In this part of the country, the water table may only be 18 inches to a couple of feet below the surface, so builders tend to build with a raised slab. For the Avenir house, Yerkes did a floating slab that insulates the edge of the slab. As a result, the floor is less prone to structural cracks and the house produces better thermal performance. The porches are finished in decorative, acid-etched concrete. Hardwood floors, the market's preference, are laid over the slab.
"We hired a company to do a complete energy profile," Yerkes said. "For its size, the house is very energy efficient. It uses a single 3.5-ton variable speed air-conditioning unit. We also are using radiant barrier sheathing for the roof, with 30-pound felt and 40-year shingles, which stand up pretty well to hurricanes. This first house served as a test for seeing how energy-efficient and comfortable the house would be if we eliminated roof vents. In hurricane country, it can rain horizontally and drive moisture in through the vents."
The Avenir house meets the new International Building Code, a requirement for maintaining healthy indoor air quality. Yerkes prefers to bring in outside air in a controlled fashion, filtering it for pollen and heating or cooling it before it is introduced into the house. He also installed transfer grills on doors for air circulation, rather than the conventional practice of undercuting the doors.
The house has a manifold plumbing system similar in concept to an electrical breaker panel. It allows the owner to turn off the water to any individual fixture in the house. For example, he can turn off the hot water on the left-hand sink in the upstairs bathroom or the cold water to the shower in the downstairs bathroom. All the houses in Avenir will be prewired for CAT 5 E wiring. Owners are offered a standard package and the option of upgrades to whole video, audio or house automation. The security wiring is there as well."

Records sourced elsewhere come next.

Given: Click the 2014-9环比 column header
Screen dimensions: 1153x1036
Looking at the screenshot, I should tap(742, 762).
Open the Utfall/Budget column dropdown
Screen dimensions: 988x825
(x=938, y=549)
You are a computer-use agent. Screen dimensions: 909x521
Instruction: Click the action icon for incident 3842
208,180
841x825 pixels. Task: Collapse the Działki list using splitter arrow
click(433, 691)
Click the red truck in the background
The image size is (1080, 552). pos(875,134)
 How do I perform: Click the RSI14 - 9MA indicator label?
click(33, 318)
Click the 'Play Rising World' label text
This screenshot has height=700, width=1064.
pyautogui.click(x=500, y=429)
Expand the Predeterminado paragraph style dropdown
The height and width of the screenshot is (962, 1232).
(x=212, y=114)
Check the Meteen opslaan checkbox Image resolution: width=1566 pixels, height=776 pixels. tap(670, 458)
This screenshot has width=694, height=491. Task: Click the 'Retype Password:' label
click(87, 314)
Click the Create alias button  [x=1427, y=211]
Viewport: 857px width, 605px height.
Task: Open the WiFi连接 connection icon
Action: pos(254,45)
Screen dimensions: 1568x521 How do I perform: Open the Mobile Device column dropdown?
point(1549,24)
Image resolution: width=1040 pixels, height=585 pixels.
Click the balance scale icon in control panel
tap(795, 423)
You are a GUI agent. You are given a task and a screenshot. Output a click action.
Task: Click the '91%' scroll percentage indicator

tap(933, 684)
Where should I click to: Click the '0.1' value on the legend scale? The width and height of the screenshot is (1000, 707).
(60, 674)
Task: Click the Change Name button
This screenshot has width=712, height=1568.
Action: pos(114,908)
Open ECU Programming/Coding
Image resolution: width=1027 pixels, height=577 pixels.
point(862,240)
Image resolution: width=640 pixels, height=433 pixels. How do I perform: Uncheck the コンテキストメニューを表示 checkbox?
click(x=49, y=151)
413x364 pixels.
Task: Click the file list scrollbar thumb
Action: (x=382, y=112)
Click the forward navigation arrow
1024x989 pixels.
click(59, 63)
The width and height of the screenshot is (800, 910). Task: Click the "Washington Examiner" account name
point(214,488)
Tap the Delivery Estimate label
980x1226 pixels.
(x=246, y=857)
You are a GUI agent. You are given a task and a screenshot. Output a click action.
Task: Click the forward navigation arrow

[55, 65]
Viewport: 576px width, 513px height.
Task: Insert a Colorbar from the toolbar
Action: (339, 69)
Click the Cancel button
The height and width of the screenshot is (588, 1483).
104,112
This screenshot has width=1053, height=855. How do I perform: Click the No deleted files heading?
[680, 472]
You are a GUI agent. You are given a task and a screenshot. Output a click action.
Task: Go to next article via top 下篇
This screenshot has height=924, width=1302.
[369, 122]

According to Yerkes, the more educated the consumers, the more they want to live in an ICF-built home, particularly after they have been through a hurricane. One client, who was in an ICF house when a hurricane passed right over the area, thought the hurricane, which came through at night, had missed them. He hadn't heard or felt anything.
The marketer's dream
"I haven't done much to find clients," Spetrino said. "People see ICF Web sites, read magazines, talk to local contractors or distributors or go to trade shows. They go to an ICF chat room to talk with others who are building with ICFs, checking pros and cons.
"In general, they are much more knowledgeable than they were five years ago; so much so, that many have decided on ICFs when they come to us. I don't have to do a lot of selling. It sells itself."